Download or read book College Athletes for Hire written by Allen L. Sack. This book was released on 1998-07-17. Available in PDF, EPUB and Kindle. Book excerpt: Many books have been written on the evils of commercialism in college sport, and the hypocrisy of payments to athletes from alumni and other sources outside the university. Almost no attention, however, has been given to the way that the National Collegiate Athletic Association has embraced professionalism through its athletic scholarship policy. Because of this gap in the historical record, the NCAA is often cast as an embattled defender of amateurism, rather than as the architect of a nationwide money-laundering scheme. Sack and Staurowsky show that the NCAA formally abandoned amateurism in the 1950s and passed rules in subsequent years that literally transformed scholarship athletes into university employees. In addition, by purposefully fashioning an amateur mythology to mask the reality of this employer-employee relationship, the NCAA has done a disservice to student-athletes and to higher education. A major subtheme is that women, such as those who created the Association for Intercollegiate Athletics for Women (AIAW), opposed this hypocrisy, but lacked the power to sustain an alternative model. After tracing the evolution of college athletes into professional entertainers, and the harmful effects it has caused, the authors propose an alternative approach that places college sport on a firm educational foundation and defend the rights of both male and female college athletes. This is a provocative analysis for anyone interested in college sports in America and its subversion of traditional educational and amateur principles.

Sports Law

Author :
Release : 2010-09-15
Genre : Health & Fitness
Kind : eBook
Book Rating : 503/5 ( reviews)

Download or read book Sports Law written by Patrick K. Thornton. This book was released on 2010-09-15. Available in PDF, EPUB and Kindle. Book excerpt: The business of sports has become a multi-million dollar industry with legalities in sports leading the way. Sports Law looks at major court cases, statutes, and regulations that explore a variety of legal issues in the sports industry. The early chapters provide an overview of sports law in general terms and explore its impact on race, politics, r

A Place on the Team

Author :
Release : 2006-10-09
Genre : Sports & Recreation
Kind : eBook
Book Rating : 543/5 ( reviews)

Download or read book A Place on the Team written by Welch Suggs. This book was released on 2006-10-09. Available in PDF, EPUB and Kindle. Book excerpt: A Place on the Team is the inside story of how Title IX revolutionized American sports.
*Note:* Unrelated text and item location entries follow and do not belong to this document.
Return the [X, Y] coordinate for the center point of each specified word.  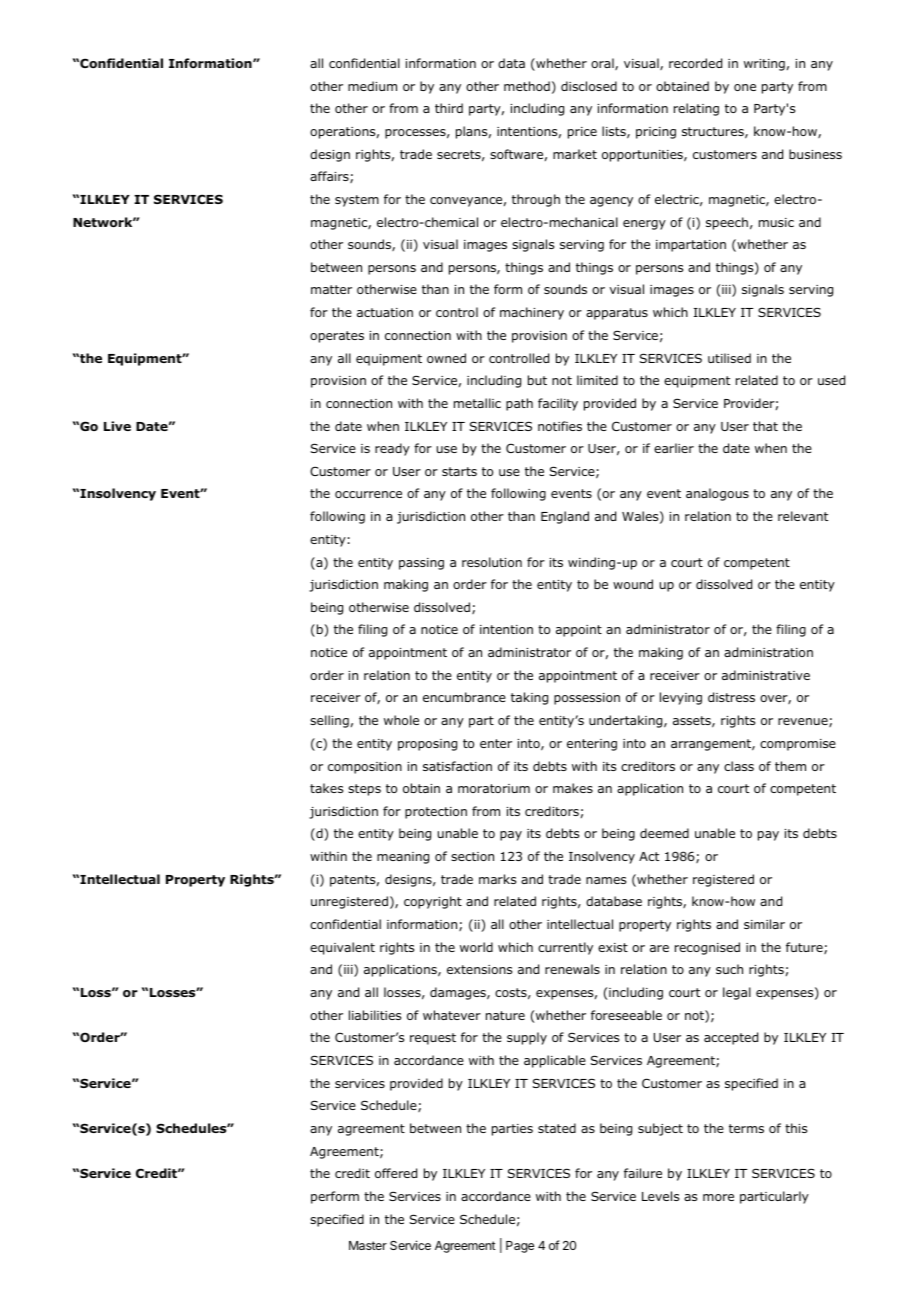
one [745, 87]
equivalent [342, 948]
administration [768, 652]
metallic [477, 403]
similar [764, 924]
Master [368, 1245]
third [449, 108]
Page [520, 1247]
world [476, 947]
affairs [330, 177]
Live [117, 426]
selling [329, 721]
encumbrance [464, 697]
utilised [729, 358]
The federal law guaranteeing women's rights in education, Title IX opened gymnasiums and playing fields to millions of young women previously locked out. Journalist Welch Suggs chronicles both the law's successes and failures-the exciting opportunities for women as well as the commercial and recruiting pressures of modern-day athletics. Enlivened with tales from Suggs's reportage, the book clears up the muddle of interpretation and opinion surrounding Title IX. It provides not only a lucid description of how courts and colleges have read (and misread) the law, but also compelling portraits of the people who made women's sports a vibrant feature of American life. What's more, the book provides the first history of the law's evolution since its passage in 1972. Suggs details thirty years of struggles for equal rights on the playing field. Schools dragged their feet, offering token efforts for women and girls, until the courts made it clear that women had to be treated on par with men. Those decisions set the stage for some of the most celebrated moments in sports, such as the Women's World Cup in soccer and the Women's Final Four in NCAA basketball. Title IX is not without its critics. Wrestlers and other male athletes say colleges have cut their teams to comply with the law, and Suggs tells their stories as well. With the chronicles of Pat Summitt, Anson Dorrance, and others who shaped women's sports, A Place on the Team is a must-read not only for sports buffs but also for parents of every young woman who enters the arena of competitive sports.